[Stored data]
|---|

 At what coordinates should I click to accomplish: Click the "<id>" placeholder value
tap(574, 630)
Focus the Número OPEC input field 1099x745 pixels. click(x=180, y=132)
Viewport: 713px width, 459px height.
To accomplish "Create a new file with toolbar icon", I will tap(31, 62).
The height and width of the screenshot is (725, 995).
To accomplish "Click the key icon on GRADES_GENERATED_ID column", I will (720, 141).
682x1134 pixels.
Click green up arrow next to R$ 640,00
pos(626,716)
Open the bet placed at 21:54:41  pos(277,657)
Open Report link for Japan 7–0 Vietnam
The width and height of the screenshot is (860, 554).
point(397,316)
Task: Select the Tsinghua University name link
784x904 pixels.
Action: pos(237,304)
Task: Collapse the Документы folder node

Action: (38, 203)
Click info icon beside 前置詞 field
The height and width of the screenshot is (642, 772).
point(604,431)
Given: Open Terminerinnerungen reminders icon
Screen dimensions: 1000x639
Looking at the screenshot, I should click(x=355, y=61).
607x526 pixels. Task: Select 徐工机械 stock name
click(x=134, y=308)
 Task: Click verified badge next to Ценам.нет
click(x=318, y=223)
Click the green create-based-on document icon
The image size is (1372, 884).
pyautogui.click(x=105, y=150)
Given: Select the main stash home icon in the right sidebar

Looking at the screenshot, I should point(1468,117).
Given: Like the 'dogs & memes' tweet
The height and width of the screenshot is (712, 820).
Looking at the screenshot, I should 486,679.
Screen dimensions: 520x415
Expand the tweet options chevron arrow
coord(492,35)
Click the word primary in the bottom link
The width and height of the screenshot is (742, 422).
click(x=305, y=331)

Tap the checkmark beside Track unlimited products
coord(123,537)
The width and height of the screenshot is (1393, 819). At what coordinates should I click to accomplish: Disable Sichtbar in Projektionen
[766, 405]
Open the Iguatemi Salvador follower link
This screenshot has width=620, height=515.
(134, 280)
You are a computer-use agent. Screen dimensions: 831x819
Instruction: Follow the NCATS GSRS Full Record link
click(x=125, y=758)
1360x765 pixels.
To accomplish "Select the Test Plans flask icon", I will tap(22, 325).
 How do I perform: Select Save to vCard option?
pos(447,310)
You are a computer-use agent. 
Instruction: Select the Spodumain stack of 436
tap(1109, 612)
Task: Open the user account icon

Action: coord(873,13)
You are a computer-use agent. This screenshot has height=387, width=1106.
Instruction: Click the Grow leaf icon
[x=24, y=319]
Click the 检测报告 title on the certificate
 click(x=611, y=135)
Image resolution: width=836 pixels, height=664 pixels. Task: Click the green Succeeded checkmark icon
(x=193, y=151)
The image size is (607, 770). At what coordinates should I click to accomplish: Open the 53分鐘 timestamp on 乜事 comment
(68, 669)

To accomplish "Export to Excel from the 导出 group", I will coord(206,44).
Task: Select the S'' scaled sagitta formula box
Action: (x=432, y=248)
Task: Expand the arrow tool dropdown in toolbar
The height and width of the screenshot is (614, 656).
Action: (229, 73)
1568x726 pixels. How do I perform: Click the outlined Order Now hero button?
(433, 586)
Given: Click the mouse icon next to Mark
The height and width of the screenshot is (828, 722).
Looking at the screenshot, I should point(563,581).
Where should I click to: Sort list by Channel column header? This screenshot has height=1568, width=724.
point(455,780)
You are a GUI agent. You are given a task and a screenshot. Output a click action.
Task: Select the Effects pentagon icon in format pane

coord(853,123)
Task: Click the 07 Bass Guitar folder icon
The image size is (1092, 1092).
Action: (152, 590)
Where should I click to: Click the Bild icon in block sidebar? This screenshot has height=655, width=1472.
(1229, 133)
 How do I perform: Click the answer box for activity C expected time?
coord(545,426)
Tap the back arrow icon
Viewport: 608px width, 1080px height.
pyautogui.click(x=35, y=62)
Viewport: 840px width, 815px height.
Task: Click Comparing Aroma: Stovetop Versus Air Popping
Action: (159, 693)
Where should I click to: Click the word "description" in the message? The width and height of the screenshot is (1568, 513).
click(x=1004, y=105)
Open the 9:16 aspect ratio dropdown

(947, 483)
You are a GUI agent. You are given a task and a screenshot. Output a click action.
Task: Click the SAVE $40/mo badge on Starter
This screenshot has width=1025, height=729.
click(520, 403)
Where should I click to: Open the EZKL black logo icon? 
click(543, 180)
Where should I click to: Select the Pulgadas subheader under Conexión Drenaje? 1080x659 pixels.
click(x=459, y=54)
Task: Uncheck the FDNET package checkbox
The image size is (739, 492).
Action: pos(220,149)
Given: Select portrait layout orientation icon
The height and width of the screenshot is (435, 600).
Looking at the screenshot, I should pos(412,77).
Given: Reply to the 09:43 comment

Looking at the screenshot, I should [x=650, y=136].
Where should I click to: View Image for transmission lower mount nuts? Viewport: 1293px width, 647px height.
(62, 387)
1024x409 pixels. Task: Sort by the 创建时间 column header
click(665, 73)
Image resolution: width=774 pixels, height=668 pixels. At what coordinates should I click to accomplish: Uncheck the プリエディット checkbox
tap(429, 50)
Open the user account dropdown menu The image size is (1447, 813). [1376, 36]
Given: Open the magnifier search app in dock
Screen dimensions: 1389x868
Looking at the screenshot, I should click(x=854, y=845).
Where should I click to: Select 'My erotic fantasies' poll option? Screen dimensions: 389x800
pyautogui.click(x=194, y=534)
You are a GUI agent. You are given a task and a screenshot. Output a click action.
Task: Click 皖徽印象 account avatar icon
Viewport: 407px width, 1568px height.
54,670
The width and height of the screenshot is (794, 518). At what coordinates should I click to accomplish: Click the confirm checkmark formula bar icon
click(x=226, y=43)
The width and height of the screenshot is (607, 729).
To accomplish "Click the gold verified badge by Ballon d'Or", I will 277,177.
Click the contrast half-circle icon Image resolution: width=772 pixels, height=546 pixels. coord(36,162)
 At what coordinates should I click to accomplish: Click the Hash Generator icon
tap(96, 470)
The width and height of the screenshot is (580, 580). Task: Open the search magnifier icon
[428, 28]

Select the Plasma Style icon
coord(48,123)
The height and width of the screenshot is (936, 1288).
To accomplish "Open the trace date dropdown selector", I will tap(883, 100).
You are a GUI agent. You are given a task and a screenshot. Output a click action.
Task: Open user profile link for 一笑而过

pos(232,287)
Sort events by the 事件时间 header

|---|

_EXERCISE DIRECTIONS:_ Please print all the data again exactly as given.

_TASK ANSWER:_
 At what coordinates should I click to accomplish: Click the "<id>" placeholder value
tap(574, 630)
Focus the Número OPEC input field 1099x745 pixels. click(x=180, y=132)
Viewport: 713px width, 459px height.
To accomplish "Create a new file with toolbar icon", I will tap(31, 62).
The height and width of the screenshot is (725, 995).
To accomplish "Click the key icon on GRADES_GENERATED_ID column", I will (720, 141).
682x1134 pixels.
Click green up arrow next to R$ 640,00
pos(626,716)
Open the bet placed at 21:54:41  pos(277,657)
Open Report link for Japan 7–0 Vietnam
The width and height of the screenshot is (860, 554).
point(397,316)
Task: Select the Tsinghua University name link
784x904 pixels.
Action: pos(237,304)
Task: Collapse the Документы folder node

Action: (38, 203)
Click info icon beside 前置詞 field
The height and width of the screenshot is (642, 772).
point(604,431)
Given: Open Terminerinnerungen reminders icon
Screen dimensions: 1000x639
Looking at the screenshot, I should click(x=355, y=61).
607x526 pixels. Task: Select 徐工机械 stock name
click(x=134, y=308)
 Task: Click verified badge next to Ценам.нет
click(x=318, y=223)
Click the green create-based-on document icon
The image size is (1372, 884).
pyautogui.click(x=105, y=150)
Given: Select the main stash home icon in the right sidebar

Looking at the screenshot, I should point(1468,117).
Given: Like the 'dogs & memes' tweet
The height and width of the screenshot is (712, 820).
Looking at the screenshot, I should 486,679.
Screen dimensions: 520x415
Expand the tweet options chevron arrow
coord(492,35)
Click the word primary in the bottom link
The width and height of the screenshot is (742, 422).
click(x=305, y=331)

Tap the checkmark beside Track unlimited products
coord(123,537)
The width and height of the screenshot is (1393, 819). At what coordinates should I click to accomplish: Disable Sichtbar in Projektionen
[766, 405]
Open the Iguatemi Salvador follower link
This screenshot has width=620, height=515.
(134, 280)
You are a computer-use agent. Screen dimensions: 831x819
Instruction: Follow the NCATS GSRS Full Record link
click(x=125, y=758)
1360x765 pixels.
To accomplish "Select the Test Plans flask icon", I will tap(22, 325).
 How do I perform: Select Save to vCard option?
pos(447,310)
You are a computer-use agent. 
Instruction: Select the Spodumain stack of 436
tap(1109, 612)
Task: Open the user account icon

Action: coord(873,13)
You are a computer-use agent. This screenshot has height=387, width=1106.
Instruction: Click the Grow leaf icon
[x=24, y=319]
Click the 检测报告 title on the certificate
 click(x=611, y=135)
Image resolution: width=836 pixels, height=664 pixels. Task: Click the green Succeeded checkmark icon
(x=193, y=151)
The image size is (607, 770). At what coordinates should I click to accomplish: Open the 53分鐘 timestamp on 乜事 comment
(68, 669)

To accomplish "Export to Excel from the 导出 group", I will coord(206,44).
Task: Select the S'' scaled sagitta formula box
Action: (x=432, y=248)
Task: Expand the arrow tool dropdown in toolbar
The height and width of the screenshot is (614, 656).
Action: (229, 73)
1568x726 pixels. How do I perform: Click the outlined Order Now hero button?
(433, 586)
Given: Click the mouse icon next to Mark
The height and width of the screenshot is (828, 722).
Looking at the screenshot, I should point(563,581).
Where should I click to: Sort list by Channel column header? This screenshot has height=1568, width=724.
point(455,780)
You are a GUI agent. You are given a task and a screenshot. Output a click action.
Task: Select the Effects pentagon icon in format pane

coord(853,123)
Task: Click the 07 Bass Guitar folder icon
The image size is (1092, 1092).
Action: (152, 590)
Where should I click to: Click the Bild icon in block sidebar? This screenshot has height=655, width=1472.
(1229, 133)
 How do I perform: Click the answer box for activity C expected time?
coord(545,426)
Tap the back arrow icon
Viewport: 608px width, 1080px height.
pyautogui.click(x=35, y=62)
Viewport: 840px width, 815px height.
Task: Click Comparing Aroma: Stovetop Versus Air Popping
Action: (159, 693)
Where should I click to: Click the word "description" in the message? The width and height of the screenshot is (1568, 513).
click(x=1004, y=105)
Open the 9:16 aspect ratio dropdown

(947, 483)
You are a GUI agent. You are given a task and a screenshot. Output a click action.
Task: Click the SAVE $40/mo badge on Starter
This screenshot has width=1025, height=729.
click(520, 403)
Where should I click to: Open the EZKL black logo icon? 
click(543, 180)
Where should I click to: Select the Pulgadas subheader under Conexión Drenaje? 1080x659 pixels.
click(x=459, y=54)
Task: Uncheck the FDNET package checkbox
The image size is (739, 492).
Action: pos(220,149)
Given: Select portrait layout orientation icon
The height and width of the screenshot is (435, 600).
Looking at the screenshot, I should pos(412,77).
Given: Reply to the 09:43 comment

Looking at the screenshot, I should [x=650, y=136].
Where should I click to: View Image for transmission lower mount nuts? Viewport: 1293px width, 647px height.
(62, 387)
1024x409 pixels. Task: Sort by the 创建时间 column header
click(665, 73)
Image resolution: width=774 pixels, height=668 pixels. At what coordinates should I click to accomplish: Uncheck the プリエディット checkbox
tap(429, 50)
Open the user account dropdown menu The image size is (1447, 813). [1376, 36]
Given: Open the magnifier search app in dock
Screen dimensions: 1389x868
Looking at the screenshot, I should click(x=854, y=845).
Where should I click to: Select 'My erotic fantasies' poll option? Screen dimensions: 389x800
pyautogui.click(x=194, y=534)
You are a GUI agent. You are given a task and a screenshot. Output a click action.
Task: Click 皖徽印象 account avatar icon
Viewport: 407px width, 1568px height.
54,670
The width and height of the screenshot is (794, 518). At what coordinates should I click to accomplish: Click the confirm checkmark formula bar icon
click(x=226, y=43)
The width and height of the screenshot is (607, 729).
To accomplish "Click the gold verified badge by Ballon d'Or", I will 277,177.
Click the contrast half-circle icon Image resolution: width=772 pixels, height=546 pixels. coord(36,162)
 At what coordinates should I click to accomplish: Click the Hash Generator icon
tap(96, 470)
The width and height of the screenshot is (580, 580). Task: Open the search magnifier icon
[428, 28]

Select the Plasma Style icon
coord(48,123)
The height and width of the screenshot is (936, 1288).
To accomplish "Open the trace date dropdown selector", I will tap(883, 100).
You are a GUI agent. You are given a task and a screenshot. Output a click action.
Task: Open user profile link for 一笑而过

pos(232,287)
Sort events by the 事件时间 header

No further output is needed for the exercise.